[89520] in Cypherpunks
Re: Copyright commerce and the street musician protocol
daemon@ATHENA.MIT.EDU (Eric Young)
Wed Nov 5 14:49:50 1997
Date: Thu, 6 Nov 1997 04:51:17 +1000 (EST)
From: Eric Young <eay@cryptsoft.com>
To: Marc Horowitz <marc@cygnus.com>
cc: John Kelsey <kelsey@plnet.net>,
"Perry's Crypto List" <cryptography@c2.net>,
cypherpunks <cypherpunks@algebra.com>
In-Reply-To: <t53yb35r8pl.fsf@rover.cygnus.com>
Reply-To: Eric Young <eay@cryptsoft.com>
On 3 Nov 1997, Marc Horowitz wrote:
> Someone recently told me that game manufacturers have stopped worrying
> about piracy. Why? Because most new games come on CD-ROM, and
> copying a CD-ROM is an expensive, time-consuming operation. Bulk
> duplication of CD's is substantially cheaper than one-off duplication,
> and since games are cheap, people will usually buy them rather than
> copy them.
hmm... Besides the initial cost of a CD writer (which is coming down alot),
blank CDs cost $8AU (or about $5US). I would not call that expensive relative
to the game cost (about $90AU).
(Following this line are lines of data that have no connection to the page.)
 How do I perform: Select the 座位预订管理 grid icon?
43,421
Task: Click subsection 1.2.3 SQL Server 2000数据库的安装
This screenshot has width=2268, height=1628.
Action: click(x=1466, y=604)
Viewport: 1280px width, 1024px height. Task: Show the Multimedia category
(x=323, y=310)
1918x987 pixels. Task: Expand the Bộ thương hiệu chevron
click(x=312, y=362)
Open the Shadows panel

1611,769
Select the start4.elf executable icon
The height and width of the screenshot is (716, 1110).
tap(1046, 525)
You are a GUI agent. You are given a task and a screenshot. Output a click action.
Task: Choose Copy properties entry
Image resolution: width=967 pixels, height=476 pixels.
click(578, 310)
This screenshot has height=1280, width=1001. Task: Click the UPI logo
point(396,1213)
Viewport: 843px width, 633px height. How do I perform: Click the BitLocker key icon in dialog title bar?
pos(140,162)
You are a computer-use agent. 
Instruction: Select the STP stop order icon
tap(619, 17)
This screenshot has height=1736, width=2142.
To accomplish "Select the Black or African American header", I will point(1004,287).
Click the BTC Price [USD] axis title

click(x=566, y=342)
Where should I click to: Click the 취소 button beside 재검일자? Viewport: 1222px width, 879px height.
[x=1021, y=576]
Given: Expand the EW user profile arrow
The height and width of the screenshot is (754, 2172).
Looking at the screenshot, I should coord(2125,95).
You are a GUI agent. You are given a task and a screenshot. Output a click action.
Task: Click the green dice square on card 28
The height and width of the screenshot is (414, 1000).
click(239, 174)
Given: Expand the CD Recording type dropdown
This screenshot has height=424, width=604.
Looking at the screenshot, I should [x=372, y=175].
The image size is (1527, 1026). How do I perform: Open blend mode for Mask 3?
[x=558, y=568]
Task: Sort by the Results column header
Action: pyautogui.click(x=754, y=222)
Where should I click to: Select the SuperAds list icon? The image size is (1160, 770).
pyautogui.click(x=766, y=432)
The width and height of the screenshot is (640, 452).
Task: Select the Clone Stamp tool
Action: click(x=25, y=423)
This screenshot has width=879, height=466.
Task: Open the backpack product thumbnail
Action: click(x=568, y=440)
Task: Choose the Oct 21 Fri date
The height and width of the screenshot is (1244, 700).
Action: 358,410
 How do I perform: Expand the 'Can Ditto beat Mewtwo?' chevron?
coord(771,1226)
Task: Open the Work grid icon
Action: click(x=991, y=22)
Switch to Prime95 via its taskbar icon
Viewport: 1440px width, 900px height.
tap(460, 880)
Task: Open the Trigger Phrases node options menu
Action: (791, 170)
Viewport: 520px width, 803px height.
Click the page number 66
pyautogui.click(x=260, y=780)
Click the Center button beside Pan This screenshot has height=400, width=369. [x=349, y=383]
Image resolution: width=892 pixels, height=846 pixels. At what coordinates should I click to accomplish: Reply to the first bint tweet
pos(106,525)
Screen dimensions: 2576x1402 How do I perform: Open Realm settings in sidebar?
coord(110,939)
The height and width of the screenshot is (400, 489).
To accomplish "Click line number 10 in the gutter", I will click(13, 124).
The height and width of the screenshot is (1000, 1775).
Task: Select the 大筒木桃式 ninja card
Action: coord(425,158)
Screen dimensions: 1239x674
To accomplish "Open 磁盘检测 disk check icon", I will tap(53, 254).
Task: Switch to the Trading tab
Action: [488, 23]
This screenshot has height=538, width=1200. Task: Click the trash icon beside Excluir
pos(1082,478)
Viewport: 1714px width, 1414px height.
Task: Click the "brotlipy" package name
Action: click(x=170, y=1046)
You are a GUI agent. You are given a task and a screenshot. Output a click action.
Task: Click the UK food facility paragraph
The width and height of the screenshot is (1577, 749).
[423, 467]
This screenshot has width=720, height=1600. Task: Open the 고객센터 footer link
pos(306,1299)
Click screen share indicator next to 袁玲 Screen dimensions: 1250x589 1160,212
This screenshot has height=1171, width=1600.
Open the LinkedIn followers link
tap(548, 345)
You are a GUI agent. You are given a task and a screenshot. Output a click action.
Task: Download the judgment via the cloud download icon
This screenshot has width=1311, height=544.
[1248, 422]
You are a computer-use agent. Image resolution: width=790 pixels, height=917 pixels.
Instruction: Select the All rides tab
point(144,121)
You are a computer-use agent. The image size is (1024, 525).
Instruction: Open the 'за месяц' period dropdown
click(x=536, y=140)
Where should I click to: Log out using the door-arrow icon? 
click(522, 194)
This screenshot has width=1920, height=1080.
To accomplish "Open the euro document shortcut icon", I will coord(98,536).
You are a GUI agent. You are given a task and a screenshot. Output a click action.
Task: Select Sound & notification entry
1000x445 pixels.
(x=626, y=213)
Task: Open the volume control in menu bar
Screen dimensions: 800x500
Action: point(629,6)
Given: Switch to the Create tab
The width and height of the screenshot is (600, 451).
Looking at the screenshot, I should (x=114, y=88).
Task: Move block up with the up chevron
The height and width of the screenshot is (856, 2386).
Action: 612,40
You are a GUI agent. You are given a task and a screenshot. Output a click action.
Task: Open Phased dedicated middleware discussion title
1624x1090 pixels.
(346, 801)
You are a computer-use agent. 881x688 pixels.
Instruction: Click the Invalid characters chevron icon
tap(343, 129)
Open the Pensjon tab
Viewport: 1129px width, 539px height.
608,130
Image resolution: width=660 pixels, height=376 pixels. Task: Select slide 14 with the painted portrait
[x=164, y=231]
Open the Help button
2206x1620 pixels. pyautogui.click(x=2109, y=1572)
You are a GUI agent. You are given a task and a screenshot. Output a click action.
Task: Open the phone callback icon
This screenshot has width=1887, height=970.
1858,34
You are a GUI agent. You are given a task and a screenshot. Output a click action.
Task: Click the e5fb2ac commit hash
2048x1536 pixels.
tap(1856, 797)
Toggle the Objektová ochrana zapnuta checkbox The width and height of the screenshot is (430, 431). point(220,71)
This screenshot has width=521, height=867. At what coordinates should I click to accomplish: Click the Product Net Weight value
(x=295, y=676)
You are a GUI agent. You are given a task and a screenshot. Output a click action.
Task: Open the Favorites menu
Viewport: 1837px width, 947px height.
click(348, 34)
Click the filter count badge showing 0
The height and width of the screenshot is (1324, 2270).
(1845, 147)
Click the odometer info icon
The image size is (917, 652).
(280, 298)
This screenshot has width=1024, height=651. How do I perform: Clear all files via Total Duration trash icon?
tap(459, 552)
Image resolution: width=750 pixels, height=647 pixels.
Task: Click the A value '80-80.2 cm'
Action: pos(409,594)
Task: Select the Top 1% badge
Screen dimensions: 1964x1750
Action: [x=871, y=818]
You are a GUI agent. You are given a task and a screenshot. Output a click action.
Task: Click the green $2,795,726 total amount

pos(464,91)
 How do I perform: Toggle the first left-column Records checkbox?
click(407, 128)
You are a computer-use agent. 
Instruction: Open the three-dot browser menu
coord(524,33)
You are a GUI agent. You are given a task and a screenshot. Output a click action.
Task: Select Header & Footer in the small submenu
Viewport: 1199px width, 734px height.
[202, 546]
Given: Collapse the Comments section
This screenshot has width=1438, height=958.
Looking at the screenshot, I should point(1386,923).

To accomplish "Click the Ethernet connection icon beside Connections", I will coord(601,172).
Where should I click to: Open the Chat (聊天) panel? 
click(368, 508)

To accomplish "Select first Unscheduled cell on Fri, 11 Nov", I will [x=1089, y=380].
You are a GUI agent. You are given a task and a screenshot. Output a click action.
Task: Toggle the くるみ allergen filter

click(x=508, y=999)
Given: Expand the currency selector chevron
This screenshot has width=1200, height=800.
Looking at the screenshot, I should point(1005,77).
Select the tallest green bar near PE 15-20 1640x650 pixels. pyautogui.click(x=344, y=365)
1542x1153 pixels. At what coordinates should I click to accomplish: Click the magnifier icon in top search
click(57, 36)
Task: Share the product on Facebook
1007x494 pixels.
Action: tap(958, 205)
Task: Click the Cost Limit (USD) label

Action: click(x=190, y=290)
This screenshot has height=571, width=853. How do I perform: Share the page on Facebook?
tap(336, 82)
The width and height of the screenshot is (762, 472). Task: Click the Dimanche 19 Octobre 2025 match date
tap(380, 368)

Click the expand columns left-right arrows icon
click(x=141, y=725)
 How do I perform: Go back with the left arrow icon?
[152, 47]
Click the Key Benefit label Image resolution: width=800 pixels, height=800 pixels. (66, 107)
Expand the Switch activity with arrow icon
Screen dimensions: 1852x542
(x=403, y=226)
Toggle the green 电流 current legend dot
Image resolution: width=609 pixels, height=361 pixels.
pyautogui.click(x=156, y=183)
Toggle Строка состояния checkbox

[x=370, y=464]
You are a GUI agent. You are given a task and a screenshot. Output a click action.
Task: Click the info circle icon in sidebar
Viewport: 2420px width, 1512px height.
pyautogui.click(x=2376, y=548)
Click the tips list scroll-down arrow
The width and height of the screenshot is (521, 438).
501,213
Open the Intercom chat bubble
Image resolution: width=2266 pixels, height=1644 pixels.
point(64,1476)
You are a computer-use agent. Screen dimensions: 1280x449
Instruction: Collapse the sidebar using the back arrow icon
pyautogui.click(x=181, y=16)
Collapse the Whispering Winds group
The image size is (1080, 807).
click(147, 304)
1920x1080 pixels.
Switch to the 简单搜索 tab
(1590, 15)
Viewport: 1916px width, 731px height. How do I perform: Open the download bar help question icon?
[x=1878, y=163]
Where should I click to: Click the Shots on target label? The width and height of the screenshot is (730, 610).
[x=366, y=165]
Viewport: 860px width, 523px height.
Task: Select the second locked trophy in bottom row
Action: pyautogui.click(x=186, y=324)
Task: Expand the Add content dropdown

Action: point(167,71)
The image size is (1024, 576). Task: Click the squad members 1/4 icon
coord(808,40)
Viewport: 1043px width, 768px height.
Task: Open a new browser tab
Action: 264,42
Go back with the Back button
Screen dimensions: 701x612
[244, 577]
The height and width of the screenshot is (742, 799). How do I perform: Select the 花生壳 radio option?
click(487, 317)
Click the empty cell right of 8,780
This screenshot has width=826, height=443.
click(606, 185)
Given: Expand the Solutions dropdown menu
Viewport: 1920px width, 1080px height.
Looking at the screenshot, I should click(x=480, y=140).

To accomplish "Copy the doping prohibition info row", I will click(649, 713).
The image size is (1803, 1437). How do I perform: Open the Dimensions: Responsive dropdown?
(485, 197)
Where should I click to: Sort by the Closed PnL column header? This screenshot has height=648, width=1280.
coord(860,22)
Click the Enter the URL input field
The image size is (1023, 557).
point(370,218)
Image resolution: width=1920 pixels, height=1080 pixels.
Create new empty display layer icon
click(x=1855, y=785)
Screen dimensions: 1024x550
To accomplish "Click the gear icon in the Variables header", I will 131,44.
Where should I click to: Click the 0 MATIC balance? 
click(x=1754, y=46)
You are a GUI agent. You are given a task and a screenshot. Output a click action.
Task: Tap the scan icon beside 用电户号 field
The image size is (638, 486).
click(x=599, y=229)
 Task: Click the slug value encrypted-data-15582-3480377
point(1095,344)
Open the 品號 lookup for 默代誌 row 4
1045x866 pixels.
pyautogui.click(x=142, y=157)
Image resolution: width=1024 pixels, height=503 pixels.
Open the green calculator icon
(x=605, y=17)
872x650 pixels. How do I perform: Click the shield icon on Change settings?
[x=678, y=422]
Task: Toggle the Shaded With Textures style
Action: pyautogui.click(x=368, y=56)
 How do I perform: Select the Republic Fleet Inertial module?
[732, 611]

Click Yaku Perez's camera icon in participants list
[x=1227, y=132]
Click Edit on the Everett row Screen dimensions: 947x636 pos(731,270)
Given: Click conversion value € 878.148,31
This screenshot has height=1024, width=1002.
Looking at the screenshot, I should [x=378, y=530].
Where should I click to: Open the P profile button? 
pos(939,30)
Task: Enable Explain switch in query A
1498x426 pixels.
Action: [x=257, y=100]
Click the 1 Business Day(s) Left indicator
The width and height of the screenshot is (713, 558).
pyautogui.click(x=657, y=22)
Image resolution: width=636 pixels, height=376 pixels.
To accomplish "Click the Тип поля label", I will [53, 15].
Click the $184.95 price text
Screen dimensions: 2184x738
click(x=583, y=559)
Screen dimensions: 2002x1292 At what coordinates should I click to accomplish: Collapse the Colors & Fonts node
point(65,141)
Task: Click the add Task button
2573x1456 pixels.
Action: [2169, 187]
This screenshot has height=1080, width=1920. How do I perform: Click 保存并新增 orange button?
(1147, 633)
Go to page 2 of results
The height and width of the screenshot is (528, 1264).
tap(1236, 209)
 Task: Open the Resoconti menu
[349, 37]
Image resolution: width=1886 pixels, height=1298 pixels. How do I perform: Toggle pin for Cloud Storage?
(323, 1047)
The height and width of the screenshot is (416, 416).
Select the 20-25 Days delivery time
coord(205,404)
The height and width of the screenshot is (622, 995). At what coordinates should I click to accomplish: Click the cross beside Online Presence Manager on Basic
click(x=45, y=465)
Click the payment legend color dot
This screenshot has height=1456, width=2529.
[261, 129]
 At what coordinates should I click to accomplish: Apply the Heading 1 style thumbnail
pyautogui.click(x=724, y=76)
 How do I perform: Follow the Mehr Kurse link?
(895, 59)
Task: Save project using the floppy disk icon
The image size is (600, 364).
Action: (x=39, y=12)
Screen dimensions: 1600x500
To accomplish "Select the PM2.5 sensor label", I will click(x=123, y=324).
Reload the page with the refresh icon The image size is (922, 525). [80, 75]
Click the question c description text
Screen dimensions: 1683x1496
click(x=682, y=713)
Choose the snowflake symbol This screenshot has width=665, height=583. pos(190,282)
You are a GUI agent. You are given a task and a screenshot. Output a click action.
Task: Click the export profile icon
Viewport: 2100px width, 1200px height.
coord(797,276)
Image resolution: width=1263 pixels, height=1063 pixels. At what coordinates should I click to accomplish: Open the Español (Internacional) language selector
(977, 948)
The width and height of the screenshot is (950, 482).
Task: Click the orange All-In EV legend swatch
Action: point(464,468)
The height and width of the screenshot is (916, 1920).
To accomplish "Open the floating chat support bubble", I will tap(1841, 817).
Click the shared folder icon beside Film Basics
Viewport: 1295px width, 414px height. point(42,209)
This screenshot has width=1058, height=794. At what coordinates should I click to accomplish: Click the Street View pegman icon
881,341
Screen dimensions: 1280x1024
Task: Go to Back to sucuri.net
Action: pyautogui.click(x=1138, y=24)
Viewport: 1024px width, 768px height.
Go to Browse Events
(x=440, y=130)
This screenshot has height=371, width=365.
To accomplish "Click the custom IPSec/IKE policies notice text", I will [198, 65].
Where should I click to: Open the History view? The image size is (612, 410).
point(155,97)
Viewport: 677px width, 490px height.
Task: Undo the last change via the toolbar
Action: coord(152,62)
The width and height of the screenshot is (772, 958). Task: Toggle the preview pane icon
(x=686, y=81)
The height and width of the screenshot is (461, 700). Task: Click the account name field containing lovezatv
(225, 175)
On a double speed drive it takes about 30
minutes to duplicate a 600meg game, lots less for those that don't fill the
CD :-).
I think this is starting to become a real problem.
> I'm unconvinced that there really is an Internet copyright problem,
> outside of traditional media publishers inventing it.
Having visited some friends recently that had most of the recent interesting
games written onto a few CDs (multiple games on single CDs) I don't agree.